Now with a new server I started working with support more aggressively. I was seeing the system enter R/O mode as often as every other day (once even 2 times in one day). When I would open a ticket support would take a look - tweak something (I suppose) and tell me it should be fixed - often by the time the intermittent problem returned the ticket would be old enough that they would have it closed so I ended up opening 3 tickets for the same problem (apparently you cannot re-open a ticket). When I would open a new ticket I would reference the old ticket but it seems that did not do any good because I did have to re-explain details previously covered several times. Eventually they admitted there was a problem and "moved me to a quieter part of the network". Since then there have been two more crashes but it has been two weeks now since the last problem so I suspect things are stabilized. In the mean time I have had a production server up and down repeatedly, I have had to refund my customer his hosting fees because the service I was able to provide him was poor. And finally to add insult to injury I missed a sale on new nodes. They did not post a close date on the sale, but with all the problems I was having I did not want to buy nodes until I saw that they could fix their problem.

Everyone makes mistakes, and everyone deserves a second chance.
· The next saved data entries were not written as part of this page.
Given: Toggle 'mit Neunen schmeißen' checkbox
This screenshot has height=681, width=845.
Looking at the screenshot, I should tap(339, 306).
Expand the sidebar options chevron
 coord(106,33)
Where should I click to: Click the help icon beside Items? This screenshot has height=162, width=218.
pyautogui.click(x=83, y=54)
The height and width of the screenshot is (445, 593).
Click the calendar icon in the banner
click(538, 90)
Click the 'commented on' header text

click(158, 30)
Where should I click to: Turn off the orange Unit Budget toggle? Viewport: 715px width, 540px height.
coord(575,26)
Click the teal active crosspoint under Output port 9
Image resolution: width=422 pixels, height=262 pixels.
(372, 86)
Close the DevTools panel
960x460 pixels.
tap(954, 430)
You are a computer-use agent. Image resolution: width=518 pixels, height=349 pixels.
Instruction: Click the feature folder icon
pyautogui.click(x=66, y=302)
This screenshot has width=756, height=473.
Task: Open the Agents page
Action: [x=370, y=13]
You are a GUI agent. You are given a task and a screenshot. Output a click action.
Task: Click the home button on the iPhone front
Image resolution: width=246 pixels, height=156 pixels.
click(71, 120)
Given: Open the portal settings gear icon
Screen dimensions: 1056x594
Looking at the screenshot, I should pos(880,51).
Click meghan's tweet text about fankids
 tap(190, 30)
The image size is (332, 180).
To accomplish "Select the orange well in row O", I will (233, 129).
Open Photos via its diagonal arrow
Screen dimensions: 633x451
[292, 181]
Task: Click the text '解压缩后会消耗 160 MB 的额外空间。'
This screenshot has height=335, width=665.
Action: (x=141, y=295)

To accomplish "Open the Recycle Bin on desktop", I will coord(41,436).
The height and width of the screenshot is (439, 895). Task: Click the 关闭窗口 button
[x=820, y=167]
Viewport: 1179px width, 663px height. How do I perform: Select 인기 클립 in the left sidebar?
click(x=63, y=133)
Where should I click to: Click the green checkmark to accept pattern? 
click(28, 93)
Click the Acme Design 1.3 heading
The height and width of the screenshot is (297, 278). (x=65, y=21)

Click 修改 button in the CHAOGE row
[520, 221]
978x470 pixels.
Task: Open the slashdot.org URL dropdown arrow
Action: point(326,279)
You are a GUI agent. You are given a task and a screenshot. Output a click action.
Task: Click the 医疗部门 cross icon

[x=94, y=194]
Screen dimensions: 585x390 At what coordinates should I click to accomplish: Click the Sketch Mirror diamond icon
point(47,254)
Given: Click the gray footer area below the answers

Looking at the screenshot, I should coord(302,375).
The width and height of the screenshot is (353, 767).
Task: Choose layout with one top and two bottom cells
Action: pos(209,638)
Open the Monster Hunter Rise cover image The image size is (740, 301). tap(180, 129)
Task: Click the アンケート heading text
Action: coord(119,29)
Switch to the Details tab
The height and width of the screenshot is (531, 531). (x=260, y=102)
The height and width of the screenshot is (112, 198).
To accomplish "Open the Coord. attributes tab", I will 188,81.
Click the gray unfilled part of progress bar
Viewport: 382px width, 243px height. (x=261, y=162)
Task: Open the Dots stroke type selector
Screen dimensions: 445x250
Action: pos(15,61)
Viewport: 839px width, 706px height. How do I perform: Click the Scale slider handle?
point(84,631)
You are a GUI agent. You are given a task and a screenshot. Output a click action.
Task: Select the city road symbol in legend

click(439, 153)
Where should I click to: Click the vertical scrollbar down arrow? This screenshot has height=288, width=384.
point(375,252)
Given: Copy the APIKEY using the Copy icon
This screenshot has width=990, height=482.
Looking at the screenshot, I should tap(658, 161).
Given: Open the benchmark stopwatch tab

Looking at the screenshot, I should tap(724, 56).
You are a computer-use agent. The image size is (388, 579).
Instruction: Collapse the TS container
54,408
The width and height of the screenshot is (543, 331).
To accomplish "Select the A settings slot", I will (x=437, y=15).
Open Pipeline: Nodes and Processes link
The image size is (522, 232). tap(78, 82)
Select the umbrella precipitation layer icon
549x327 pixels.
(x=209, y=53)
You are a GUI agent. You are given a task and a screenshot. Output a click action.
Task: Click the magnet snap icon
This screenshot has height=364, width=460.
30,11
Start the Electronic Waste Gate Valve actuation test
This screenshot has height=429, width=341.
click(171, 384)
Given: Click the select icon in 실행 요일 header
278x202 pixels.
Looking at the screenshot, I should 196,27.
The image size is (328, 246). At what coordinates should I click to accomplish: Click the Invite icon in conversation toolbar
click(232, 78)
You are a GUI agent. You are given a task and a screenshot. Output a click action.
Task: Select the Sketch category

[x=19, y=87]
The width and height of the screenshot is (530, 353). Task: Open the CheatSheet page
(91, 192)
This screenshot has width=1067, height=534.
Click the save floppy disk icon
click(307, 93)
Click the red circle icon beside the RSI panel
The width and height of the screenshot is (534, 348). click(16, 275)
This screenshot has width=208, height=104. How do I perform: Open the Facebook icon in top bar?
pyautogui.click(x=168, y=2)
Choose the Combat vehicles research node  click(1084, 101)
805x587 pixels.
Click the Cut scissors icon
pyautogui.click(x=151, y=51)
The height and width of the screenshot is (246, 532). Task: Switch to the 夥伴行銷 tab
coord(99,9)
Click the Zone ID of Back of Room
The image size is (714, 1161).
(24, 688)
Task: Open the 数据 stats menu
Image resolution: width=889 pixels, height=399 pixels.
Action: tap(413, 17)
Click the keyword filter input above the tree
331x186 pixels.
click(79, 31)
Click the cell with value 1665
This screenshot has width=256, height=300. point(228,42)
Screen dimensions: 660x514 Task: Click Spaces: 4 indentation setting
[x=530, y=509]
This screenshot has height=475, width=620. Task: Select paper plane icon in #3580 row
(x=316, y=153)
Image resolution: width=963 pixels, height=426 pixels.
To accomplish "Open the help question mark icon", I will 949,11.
My Technical experience was awful but my customer service experience was not necessarily over so I decided to contact management at and see what they had to say. Their response was interesting
1.     I missed the sale end date (which date was kept a secret) so that was that - no sale for me
2.     The outage I experienced that was because of a SAN problem that they knew about but denied (which information I learned after I read in the forums) was my problem - I do not qualify for a refund or any kind of discount (I did get a weak apology but they are unwilling to put money where their mouth is)
3.     They are replacing some of their software (with OnApp) which will "reduce problems in the future" (however my complaint is not so much with the technical problems or even with the financial but almost entirely with the way they have treated me - claiming known issues were my fault - dragging their feet on any kind of fix - making me open more and more tickets)
I would have to say that while they are eager to acquire new customers, they have little interest in taking care of existing customers. Customer service is 90% of the customer experience - claiming that things will improve in the future will not prevent me from going out of business today because of their mess, and they have left me feeling very much that they do not care if they lose me as a customer - they will just get another one that is not so demanding.

In conclusion I still like some things about and I dislike some things. Their customer service leaves a lot to be desired and this is a concern because they are not addressing the issue. They say they are addressing the issue – by hiring more people – but I used to work in customer service (actually because I own and operate a business – I am very much in the customer service business right now) so I speak from experience when I say that hiring new people impacts response time – it does not change the service offered. Service is a personal thing – implemented one rep and one customer at a time.

So I find myself open to the possibility of another provider – I gave my current provider multiple opportunities to either work with me or provide assurances that they were working towards being able to and the assurances I received were not reassuring. I do need VPS level access although I could make do without cloud scalability it is a nice feature and it is hard to go down the feature ladder. I have heard very good things about RackSpace and have even worked on a server hosted with them a couple of times – they are next on my list to check out. I am actively following the new OpenStack initiative and on top of that two of my friends even work for them so this is probably well past due.